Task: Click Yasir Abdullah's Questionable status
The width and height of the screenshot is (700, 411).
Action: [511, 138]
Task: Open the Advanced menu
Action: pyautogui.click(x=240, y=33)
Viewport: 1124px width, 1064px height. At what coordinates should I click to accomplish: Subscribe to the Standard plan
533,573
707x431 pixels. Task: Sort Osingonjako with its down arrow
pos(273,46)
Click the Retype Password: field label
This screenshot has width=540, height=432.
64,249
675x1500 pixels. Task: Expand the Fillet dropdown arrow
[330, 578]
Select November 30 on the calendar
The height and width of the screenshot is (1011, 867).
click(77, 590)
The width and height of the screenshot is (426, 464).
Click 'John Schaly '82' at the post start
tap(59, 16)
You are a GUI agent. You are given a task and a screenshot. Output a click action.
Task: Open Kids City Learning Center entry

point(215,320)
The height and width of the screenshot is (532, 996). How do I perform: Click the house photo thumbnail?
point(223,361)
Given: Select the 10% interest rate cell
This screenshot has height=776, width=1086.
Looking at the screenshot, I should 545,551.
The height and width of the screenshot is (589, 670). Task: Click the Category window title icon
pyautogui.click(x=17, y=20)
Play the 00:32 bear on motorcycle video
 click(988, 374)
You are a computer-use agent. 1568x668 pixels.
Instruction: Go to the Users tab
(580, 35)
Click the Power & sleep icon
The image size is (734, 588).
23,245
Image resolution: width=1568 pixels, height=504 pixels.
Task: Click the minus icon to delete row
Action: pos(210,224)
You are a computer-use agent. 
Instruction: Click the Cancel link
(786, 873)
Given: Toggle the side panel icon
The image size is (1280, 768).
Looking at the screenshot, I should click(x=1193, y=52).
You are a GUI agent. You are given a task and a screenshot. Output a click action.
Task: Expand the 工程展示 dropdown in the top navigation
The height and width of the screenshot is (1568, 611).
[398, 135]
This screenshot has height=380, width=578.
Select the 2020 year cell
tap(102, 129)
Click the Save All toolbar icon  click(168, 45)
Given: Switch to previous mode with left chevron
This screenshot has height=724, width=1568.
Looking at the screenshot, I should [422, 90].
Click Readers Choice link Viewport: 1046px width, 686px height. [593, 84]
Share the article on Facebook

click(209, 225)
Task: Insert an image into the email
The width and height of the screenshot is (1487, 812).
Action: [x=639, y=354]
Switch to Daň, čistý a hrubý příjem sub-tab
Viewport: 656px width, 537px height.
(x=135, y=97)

Exercise brief -
Look for the line with "The image size is (1280, 768)." in the listing above. Print it and each later line exactly, ending with the last line.

Answer for the task -
The image size is (1280, 768).
Looking at the screenshot, I should click(x=1193, y=52).
You are a GUI agent. You are given a task and a screenshot. Output a click action.
Task: Expand the 工程展示 dropdown in the top navigation
The height and width of the screenshot is (1568, 611).
[398, 135]
This screenshot has height=380, width=578.
Select the 2020 year cell
tap(102, 129)
Click the Save All toolbar icon  click(168, 45)
Given: Switch to previous mode with left chevron
This screenshot has height=724, width=1568.
Looking at the screenshot, I should [422, 90].
Click Readers Choice link Viewport: 1046px width, 686px height. [593, 84]
Share the article on Facebook

click(209, 225)
Task: Insert an image into the email
The width and height of the screenshot is (1487, 812).
Action: [x=639, y=354]
Switch to Daň, čistý a hrubý příjem sub-tab
Viewport: 656px width, 537px height.
(x=135, y=97)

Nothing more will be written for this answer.